PrimateAI, a deep neural network that is trained on using the primary amino acid sequences, uses variants from non-human primates like chimpanzees, gorillas, and orangutans to better predict classification of pathogenic variants in humans (Sundaram et al. 2018). Using a deep neural network built to extract features from just the primary amino acid sequence of the variant of interest and flanking variants, PrimateAI was able to predict variant pathogenicity at a higher percentage than other prediction programs and identify novel candidate genes for intellectual disability. While the goal of PrimateAI was classification (they successfully estimated pathogenicity on over 70 million variants), the algorithm does look at effects of features on its neural network. For instance, it was found that each of six non-human primate genomes increased prediction accuracy while adding non-primate mammalian genomes (e.g., pig or cow) decreased accuracy (Sundaram et al. 2018). This led the authors to note that additional sequencing of non-human primates will increase pathogenicity prediction in humans. This is a nice example of how opening up the black box of these complex deep neural networks and looking at the actual effect of features on prediction leads to valuable feedback about how to improve the overall machine.

Support vector machines

Support vector machines (SVMs) are a large class of ML algorithms that have become popular in part because of their mathematical elegance and their ability to handle large numbers of features (Malley et al. 2011). SVMs work this way—within a set of data to be classified, there exists a decision boundary that can be drawn through the data to enable classification. SVMs orient this boundary, which is called the hyperplane, so that it is as far as possible from the two closest points of each class (Huang et al. 2018) (Fig. 5). A kernel function is used in higher dimensional models to calculate the hyperplane more efficiently. Essentially, the kernel allows for datapoints in multiple dimensions to be treated as linear data, thus easily computing the distance between datapoints. Without the kernel function, this would be much more difficult. There are several different types of kernel functions, which are expounded on in the excellent text by Schölkopf et al. (2003). Popular kernels for SVMs include linear kernels, radial basis function (RBF) kernels for non-linear data, as well as Gaussian and polynomial kernels. One particular kernel of note for genetic data is the string kernel, which takes as input (long or short) sequences of text (called strings in programming). This is very useful in DNA-seq analysis where long stretches of genotypes can be compared. SVMs can classify continuous data, as well; in these cases, the SVM is usually referred to as support vector regression (SVR).

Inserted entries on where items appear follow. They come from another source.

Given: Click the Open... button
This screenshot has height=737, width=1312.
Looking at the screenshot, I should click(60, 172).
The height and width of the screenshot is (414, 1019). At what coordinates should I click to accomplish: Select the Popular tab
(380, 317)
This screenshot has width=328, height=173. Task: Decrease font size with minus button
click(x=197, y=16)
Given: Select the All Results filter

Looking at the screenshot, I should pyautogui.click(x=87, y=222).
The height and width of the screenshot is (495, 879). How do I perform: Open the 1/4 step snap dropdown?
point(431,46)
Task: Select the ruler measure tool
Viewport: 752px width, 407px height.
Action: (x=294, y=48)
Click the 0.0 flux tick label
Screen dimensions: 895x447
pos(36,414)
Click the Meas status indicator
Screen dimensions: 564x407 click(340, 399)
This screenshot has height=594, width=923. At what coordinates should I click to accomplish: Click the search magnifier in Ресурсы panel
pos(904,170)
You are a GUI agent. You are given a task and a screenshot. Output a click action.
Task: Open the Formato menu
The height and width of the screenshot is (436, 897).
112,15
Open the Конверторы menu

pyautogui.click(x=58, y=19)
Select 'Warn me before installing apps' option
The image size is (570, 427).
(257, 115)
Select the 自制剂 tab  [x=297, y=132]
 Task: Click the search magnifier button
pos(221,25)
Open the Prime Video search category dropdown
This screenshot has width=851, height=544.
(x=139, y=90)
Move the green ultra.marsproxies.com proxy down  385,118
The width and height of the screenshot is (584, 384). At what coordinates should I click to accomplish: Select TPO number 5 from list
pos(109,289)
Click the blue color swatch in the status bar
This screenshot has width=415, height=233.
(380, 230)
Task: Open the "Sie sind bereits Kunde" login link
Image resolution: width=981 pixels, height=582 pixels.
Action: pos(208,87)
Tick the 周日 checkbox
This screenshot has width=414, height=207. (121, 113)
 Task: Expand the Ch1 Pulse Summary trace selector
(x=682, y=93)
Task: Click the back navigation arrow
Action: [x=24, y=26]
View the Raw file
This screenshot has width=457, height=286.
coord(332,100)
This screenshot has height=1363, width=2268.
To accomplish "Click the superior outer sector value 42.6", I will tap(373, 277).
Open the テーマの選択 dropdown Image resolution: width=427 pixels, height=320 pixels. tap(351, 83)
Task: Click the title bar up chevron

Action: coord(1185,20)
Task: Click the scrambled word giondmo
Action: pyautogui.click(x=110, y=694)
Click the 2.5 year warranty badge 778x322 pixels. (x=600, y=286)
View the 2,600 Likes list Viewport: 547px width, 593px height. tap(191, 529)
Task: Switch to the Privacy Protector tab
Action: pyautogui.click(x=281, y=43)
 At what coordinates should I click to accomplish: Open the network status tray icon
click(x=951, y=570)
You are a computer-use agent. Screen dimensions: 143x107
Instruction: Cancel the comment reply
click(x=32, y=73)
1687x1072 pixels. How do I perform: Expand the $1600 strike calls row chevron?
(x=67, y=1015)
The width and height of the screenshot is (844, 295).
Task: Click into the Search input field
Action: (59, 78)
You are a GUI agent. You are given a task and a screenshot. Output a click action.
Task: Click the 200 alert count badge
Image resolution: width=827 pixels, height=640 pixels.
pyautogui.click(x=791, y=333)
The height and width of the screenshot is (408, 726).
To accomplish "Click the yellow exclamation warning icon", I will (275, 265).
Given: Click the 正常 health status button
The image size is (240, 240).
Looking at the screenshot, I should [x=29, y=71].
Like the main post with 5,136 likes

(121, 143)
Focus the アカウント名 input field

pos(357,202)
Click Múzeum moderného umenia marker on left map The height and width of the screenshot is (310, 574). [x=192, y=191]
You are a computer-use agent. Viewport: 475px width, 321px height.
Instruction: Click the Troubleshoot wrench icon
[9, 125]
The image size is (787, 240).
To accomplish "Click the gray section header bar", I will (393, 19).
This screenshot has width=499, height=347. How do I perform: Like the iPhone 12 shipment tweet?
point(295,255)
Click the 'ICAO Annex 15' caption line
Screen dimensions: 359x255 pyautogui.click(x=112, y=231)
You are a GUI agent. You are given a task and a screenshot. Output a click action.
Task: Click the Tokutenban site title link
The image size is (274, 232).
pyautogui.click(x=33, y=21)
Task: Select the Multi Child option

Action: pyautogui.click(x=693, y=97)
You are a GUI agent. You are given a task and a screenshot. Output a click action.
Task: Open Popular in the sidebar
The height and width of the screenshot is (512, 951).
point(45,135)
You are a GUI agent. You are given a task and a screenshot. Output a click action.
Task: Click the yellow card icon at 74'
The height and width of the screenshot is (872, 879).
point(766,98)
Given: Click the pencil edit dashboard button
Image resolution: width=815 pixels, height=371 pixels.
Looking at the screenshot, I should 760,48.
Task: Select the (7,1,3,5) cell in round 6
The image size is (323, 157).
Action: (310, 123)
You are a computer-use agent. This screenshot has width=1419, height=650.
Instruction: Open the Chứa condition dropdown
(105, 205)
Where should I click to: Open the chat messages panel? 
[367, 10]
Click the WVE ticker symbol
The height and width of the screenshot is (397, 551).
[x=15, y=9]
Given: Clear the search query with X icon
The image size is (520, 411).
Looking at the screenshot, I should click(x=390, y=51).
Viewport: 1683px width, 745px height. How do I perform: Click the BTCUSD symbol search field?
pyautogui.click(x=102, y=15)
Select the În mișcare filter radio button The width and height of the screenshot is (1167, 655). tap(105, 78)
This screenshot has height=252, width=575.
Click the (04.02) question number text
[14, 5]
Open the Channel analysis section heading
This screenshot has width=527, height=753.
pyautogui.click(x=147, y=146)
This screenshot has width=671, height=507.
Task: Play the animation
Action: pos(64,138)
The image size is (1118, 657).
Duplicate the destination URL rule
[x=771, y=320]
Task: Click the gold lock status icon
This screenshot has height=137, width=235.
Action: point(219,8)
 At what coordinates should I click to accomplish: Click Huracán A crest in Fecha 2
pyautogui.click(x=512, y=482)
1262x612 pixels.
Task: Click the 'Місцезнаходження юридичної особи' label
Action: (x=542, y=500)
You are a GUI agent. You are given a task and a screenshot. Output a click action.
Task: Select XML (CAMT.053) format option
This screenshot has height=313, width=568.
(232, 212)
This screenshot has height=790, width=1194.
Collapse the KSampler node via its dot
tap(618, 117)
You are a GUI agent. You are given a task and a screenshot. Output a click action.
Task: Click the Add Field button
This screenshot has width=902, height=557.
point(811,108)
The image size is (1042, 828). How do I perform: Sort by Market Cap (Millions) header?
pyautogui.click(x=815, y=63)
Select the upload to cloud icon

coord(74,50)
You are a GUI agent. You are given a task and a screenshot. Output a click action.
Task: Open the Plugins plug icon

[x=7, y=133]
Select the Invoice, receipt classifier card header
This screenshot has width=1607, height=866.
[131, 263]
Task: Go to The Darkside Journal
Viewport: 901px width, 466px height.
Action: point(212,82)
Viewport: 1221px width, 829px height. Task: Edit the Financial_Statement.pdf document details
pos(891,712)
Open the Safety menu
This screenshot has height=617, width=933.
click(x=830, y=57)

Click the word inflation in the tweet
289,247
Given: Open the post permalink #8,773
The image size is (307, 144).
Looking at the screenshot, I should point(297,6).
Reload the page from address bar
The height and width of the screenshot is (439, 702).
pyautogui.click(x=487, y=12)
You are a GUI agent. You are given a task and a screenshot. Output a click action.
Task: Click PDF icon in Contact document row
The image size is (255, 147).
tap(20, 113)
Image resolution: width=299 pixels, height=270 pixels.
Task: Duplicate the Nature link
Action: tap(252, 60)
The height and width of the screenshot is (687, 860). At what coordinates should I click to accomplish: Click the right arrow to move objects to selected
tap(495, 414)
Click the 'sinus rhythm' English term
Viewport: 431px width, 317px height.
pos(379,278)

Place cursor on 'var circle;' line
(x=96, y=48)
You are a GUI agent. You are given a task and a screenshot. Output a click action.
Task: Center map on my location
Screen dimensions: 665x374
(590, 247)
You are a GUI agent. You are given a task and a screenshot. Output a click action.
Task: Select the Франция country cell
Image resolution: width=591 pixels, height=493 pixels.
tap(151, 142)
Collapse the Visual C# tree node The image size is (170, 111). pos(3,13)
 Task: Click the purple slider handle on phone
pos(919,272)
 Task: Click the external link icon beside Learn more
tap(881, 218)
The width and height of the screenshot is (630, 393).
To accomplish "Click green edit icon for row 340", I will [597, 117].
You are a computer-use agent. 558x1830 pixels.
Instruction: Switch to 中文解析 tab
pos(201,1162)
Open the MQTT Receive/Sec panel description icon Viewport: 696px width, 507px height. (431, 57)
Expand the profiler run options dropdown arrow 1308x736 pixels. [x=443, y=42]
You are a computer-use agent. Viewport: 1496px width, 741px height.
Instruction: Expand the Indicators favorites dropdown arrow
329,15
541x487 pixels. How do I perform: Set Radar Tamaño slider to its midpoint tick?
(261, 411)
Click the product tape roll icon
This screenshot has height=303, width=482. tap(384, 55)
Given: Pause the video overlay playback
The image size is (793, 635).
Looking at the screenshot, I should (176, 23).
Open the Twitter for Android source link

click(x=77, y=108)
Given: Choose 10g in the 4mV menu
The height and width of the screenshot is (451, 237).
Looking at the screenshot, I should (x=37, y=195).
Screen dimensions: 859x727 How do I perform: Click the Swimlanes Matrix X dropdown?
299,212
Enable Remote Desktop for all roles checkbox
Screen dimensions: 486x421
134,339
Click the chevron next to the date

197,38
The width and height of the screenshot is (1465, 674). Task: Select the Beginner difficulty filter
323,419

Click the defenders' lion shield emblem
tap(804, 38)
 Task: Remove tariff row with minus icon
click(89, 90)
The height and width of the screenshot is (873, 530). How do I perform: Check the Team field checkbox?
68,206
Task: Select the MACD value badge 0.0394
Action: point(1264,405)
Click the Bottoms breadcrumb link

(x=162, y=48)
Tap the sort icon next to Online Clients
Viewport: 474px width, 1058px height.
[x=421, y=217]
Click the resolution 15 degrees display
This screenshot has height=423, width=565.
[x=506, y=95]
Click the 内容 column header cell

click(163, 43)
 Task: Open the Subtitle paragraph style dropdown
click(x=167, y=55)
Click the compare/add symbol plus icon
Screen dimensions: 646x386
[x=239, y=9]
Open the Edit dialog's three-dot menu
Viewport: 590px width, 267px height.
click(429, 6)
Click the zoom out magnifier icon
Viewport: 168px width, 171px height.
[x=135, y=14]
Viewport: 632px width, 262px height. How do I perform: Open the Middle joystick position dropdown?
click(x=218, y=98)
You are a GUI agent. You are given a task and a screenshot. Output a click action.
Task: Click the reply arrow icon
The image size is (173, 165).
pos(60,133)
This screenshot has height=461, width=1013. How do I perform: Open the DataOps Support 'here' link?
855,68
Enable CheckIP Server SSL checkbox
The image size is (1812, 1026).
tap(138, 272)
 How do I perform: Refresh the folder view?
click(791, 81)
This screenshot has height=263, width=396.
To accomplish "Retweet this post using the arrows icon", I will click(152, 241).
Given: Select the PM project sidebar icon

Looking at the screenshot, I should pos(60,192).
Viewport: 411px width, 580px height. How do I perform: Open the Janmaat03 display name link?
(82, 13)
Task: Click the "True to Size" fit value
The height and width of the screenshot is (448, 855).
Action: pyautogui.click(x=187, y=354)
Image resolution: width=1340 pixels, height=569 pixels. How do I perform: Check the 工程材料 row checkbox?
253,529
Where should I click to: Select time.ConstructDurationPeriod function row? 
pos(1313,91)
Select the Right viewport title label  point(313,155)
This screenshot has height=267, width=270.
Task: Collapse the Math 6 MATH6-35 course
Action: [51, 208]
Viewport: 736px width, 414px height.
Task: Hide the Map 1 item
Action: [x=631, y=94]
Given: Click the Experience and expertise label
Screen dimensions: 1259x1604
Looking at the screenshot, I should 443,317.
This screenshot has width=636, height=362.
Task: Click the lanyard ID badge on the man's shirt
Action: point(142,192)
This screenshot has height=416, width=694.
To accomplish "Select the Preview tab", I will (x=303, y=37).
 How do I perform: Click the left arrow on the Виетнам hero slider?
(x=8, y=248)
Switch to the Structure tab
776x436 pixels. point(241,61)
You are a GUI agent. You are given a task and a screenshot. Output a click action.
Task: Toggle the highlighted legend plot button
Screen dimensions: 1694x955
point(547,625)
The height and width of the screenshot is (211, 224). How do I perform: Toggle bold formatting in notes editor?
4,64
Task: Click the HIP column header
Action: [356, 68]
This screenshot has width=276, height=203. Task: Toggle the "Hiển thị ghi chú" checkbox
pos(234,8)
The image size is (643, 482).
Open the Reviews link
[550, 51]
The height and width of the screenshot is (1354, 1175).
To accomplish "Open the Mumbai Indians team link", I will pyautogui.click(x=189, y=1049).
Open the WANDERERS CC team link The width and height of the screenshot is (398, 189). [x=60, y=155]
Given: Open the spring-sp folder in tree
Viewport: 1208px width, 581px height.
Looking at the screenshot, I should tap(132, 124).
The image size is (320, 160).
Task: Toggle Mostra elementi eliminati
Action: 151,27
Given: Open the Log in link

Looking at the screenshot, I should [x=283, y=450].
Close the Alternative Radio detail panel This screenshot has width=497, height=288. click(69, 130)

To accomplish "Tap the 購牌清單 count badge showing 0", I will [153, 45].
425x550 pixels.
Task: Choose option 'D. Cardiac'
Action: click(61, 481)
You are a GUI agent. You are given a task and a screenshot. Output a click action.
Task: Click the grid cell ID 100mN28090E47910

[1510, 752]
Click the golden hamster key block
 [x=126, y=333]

As they are powerful classifiers, SVMs are used for prediction in a variety of genetic scenarios. For instance, SVMs have been trained to use RNA-seq data to identify patients with thyroid cancer (Shen et al. 2020), proteomic data to identify different breast cancer subtypes (Tyanova et al. 2016), sequence data to detect somatic tumor mutations (Mao et al. 2021), and cell-free DNA to diagnose cancer (Liu et al. 2021).

One of the best known SVMs in genetics studies is Combined Annotation-Dependent Depletion (CADD) (Kircher et al. 2014; Rentzsch et al. 2019), a popular annotation program for identifying variant pathogenicity. CADD draws from a variety of different features including allelic diversity, annotations of functionality, pathogenicity, disease severity, and experimentally measured regulatory effects to create a quantitative CADD score, which can be used to prioritize deleterious exonic variants.

Though they are primarily used as predictors, SVMs offer feature importance metrics as well. One notable SVM is the support vector recursive feature elimination (SVM-RFE) (Guyon et al. 2002). SVM-RFE first runs on all features and applies an importance score to each feature that is based on how well each feature classifies the training data. Lowest scores are iteratively removed, and the algorithm stops when all features are important. Guyon et al. first successfully used this method to select genes for cancer prediction (Guyon et al. 2002).

Hu et al. (2016) used SVM-RFE in an algorithm containing SVM in combination with random forest (RF) to identify genes responsible for cell differentiation. Using single-cell RNA-seq data from neocortical cells and neural progenitor cells, the SVM-RFE/RF classifiers were able to identify 38 genes that best predicted the differentiation of neocortical cells from the neural progenitor cells. Similarly, Xu et al. (2017) were able to use SVMs trained on colon cancer microarray expression data to identify 15 genes as predictors of recurrence risk and prognosis in colon cancer patients.

SVMs have been also used for SNP selection, as well. De Oliveira et al. (2014) used support vector regression to identify SNPs that were associated with a simulated phenotype. The method was able to identify at least some of the causal SNPs, even in the case of polygenic and epistatic effects. The method was also particularly effective at reducing noise variants to yield a smaller set of variants.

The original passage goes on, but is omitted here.